Even within the Ninth Circuit, the viability of such lawsuits is questionable under the district court’s reasoning in Stoyas. The fact that the court denied class certification for unsponsored ADR holders with prejudice suggests that the court viewed the lead plaintiff’s Morrison deficiencies as affecting all investors who held unsponsored Toshiba ADRs. Certainly, with respect to purchasers of unsponsored ADRs who seek to serve as a class representative, the decision demonstrates how courts will analyze proposed class representatives for Morrison purposes by dissecting, as to that specific transaction, where the “irrevocable liability” was assumed.  The court’s decision also hints at a bigger issue that the opinion did not address: how can a court certify any class of unsponsored ADR purchasers when a fact-intensive inquiry will be required to determine on an investor-by-investor basis which (if any) investors incurred irrevocable liability in the United States and are properly part of a class? This issue likely impacts, among other things, the ascertainability and predominance requirements of Rule 23, and could render class treatment inappropriate in securities class actions involving unsponsored ADR holders.

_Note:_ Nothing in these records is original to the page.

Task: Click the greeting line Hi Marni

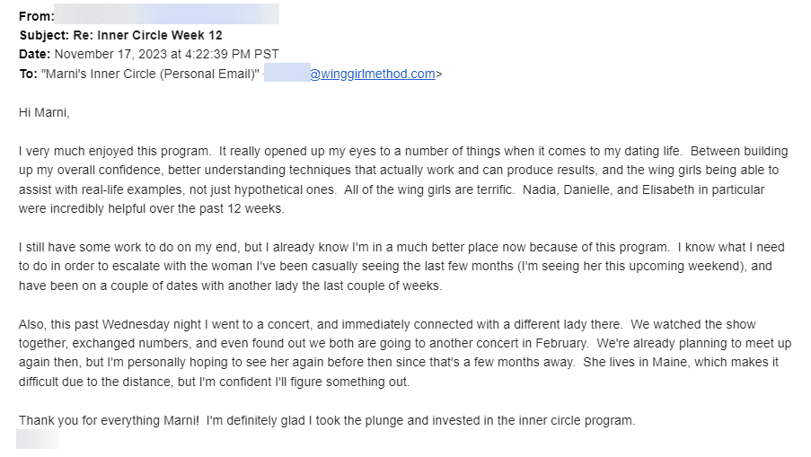Action: click(x=44, y=113)
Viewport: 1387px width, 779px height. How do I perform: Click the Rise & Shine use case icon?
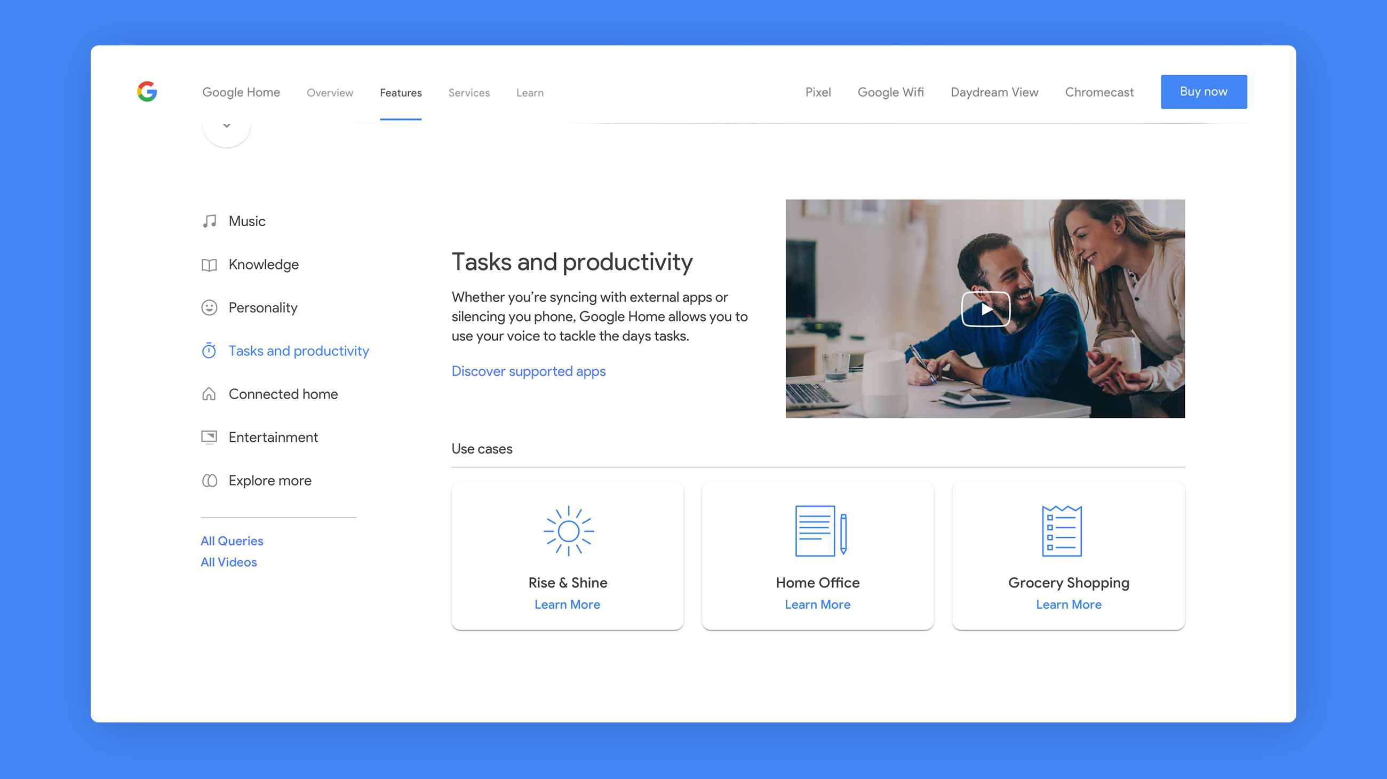click(566, 529)
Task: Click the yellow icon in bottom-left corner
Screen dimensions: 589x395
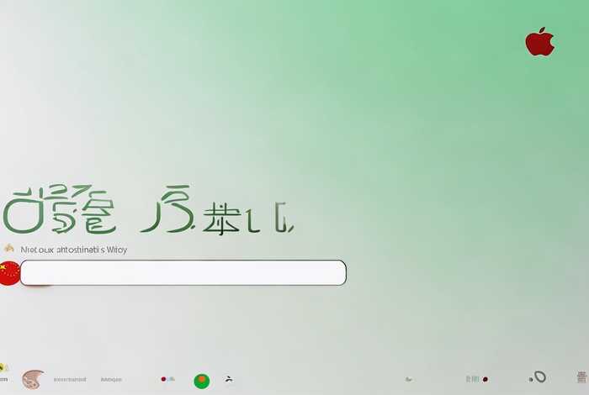Action: pos(3,367)
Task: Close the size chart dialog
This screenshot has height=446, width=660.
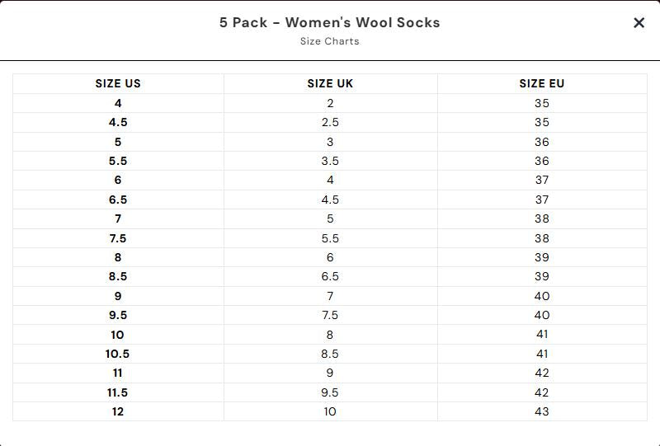Action: coord(639,23)
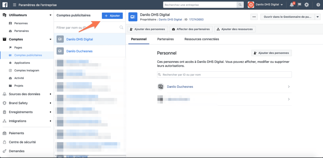Click Affecter des partenaires button

pyautogui.click(x=191, y=29)
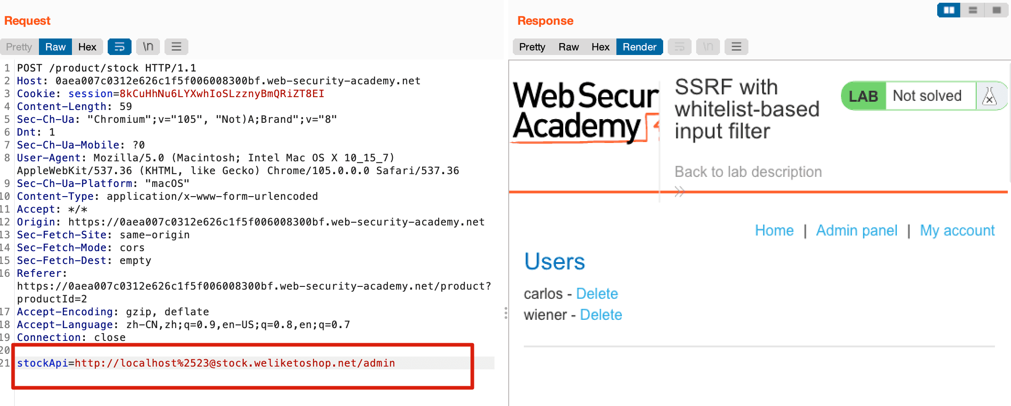The image size is (1011, 406).
Task: Select combined single-pane layout icon
Action: 996,10
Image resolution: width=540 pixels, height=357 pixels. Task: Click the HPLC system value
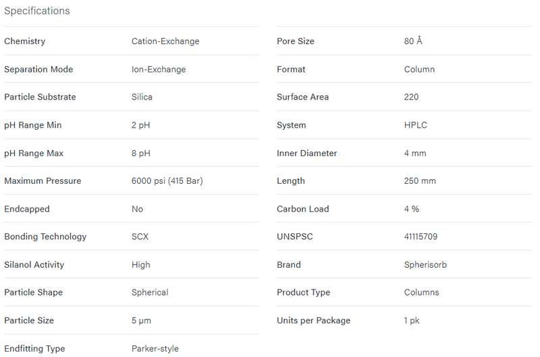pos(415,125)
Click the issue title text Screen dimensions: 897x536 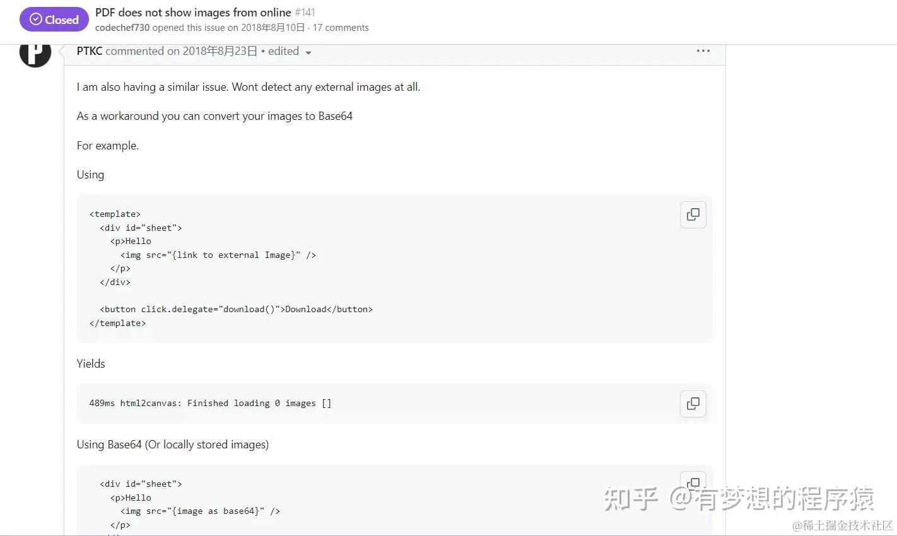(x=193, y=12)
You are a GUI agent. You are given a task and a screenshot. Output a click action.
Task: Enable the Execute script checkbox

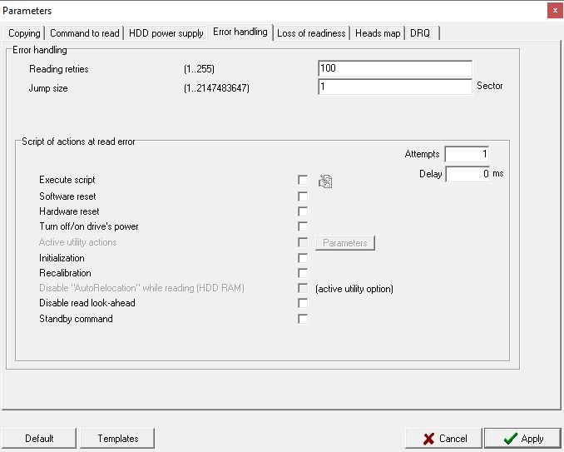303,181
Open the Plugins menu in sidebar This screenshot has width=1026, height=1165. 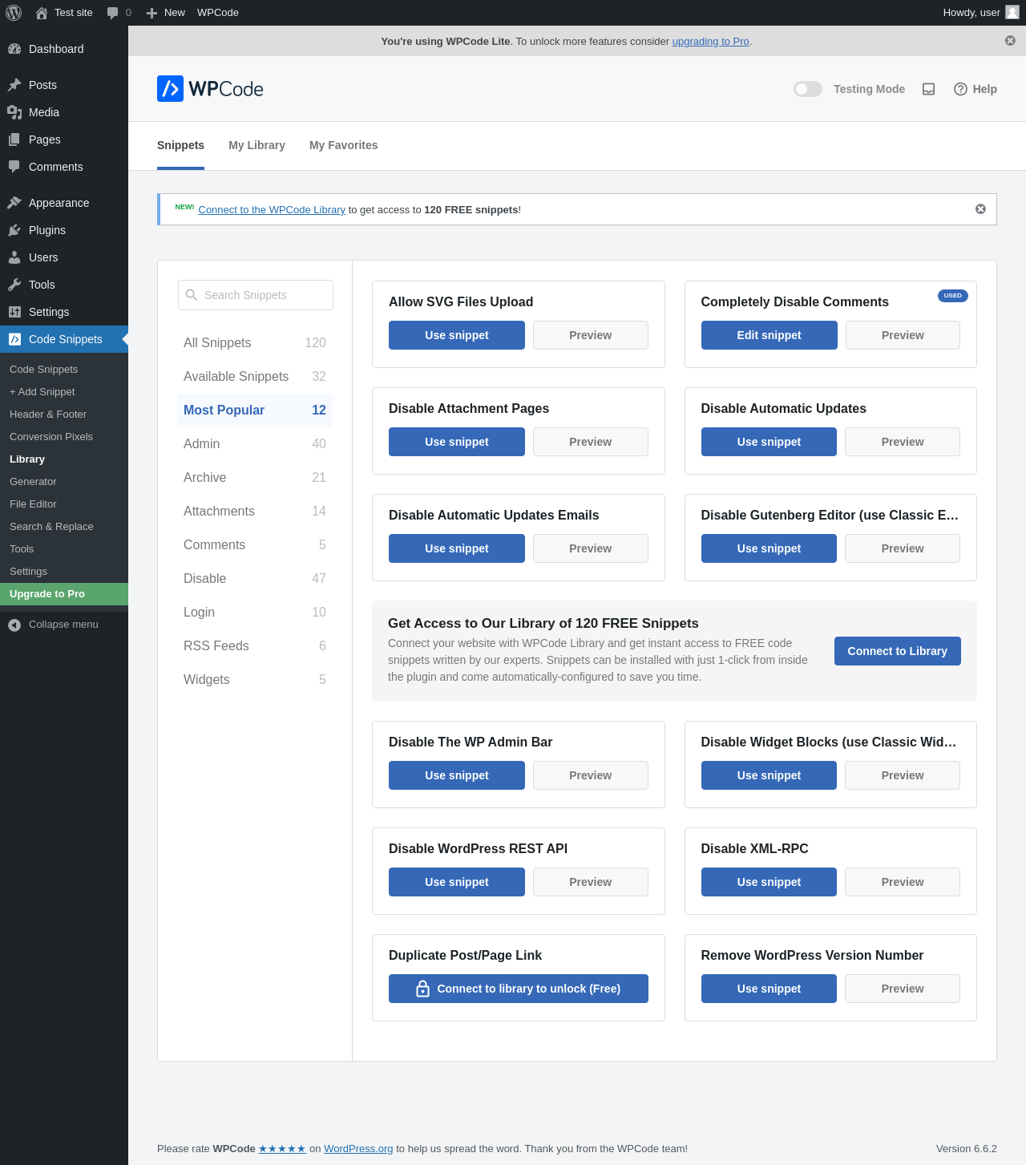point(46,230)
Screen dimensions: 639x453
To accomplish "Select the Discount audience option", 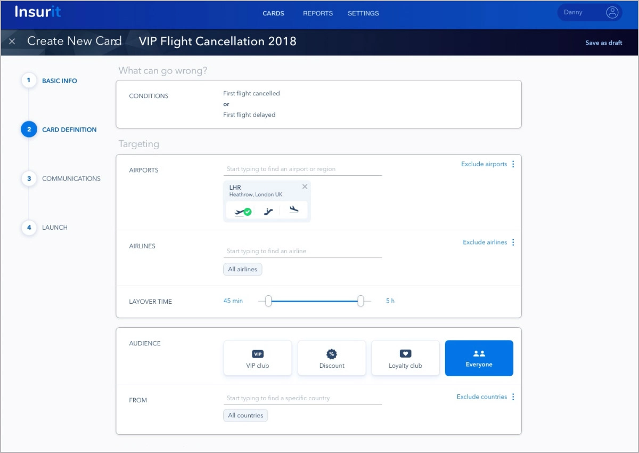I will tap(332, 358).
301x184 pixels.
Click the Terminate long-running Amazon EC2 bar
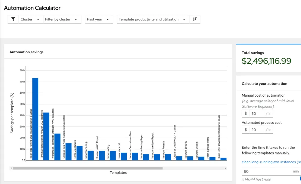(x=46, y=136)
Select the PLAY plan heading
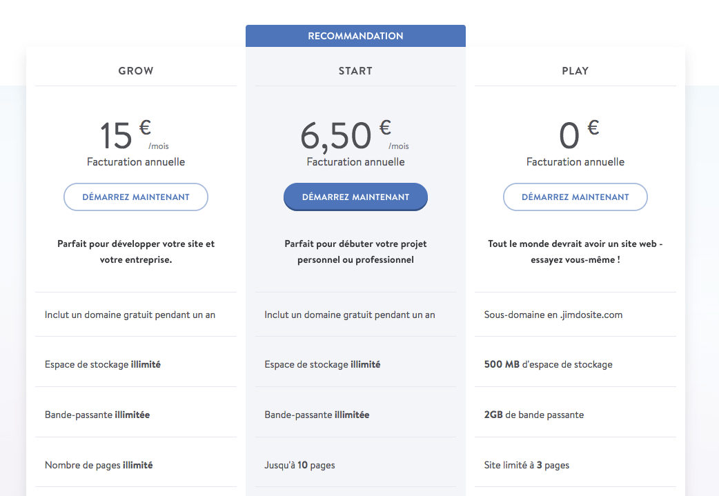This screenshot has height=496, width=719. pyautogui.click(x=575, y=70)
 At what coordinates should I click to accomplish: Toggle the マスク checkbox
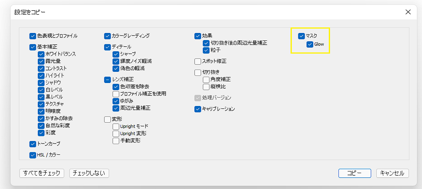(301, 35)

The fate of the Japanese law claims pursued by U.S. investors who purchased shares on the Tokyo exchange are uncertain, but the outcome of that dispute may also be of interest. The court denied class certification without prejudice and ordered additional briefing on key legal issues with respect to those investors; the court’s future decision on those claims may elucidate the extent to which U.S. purchasers on foreign exchanges may pursue securities class actions in U.S. courts, typically pursued under a theory of pendant jurisdiction, and may be the next significant decision to come out of this long-running litigation. We will continue to monitor the litigation, including any potential appeals, and issue additional alerts as events unfold.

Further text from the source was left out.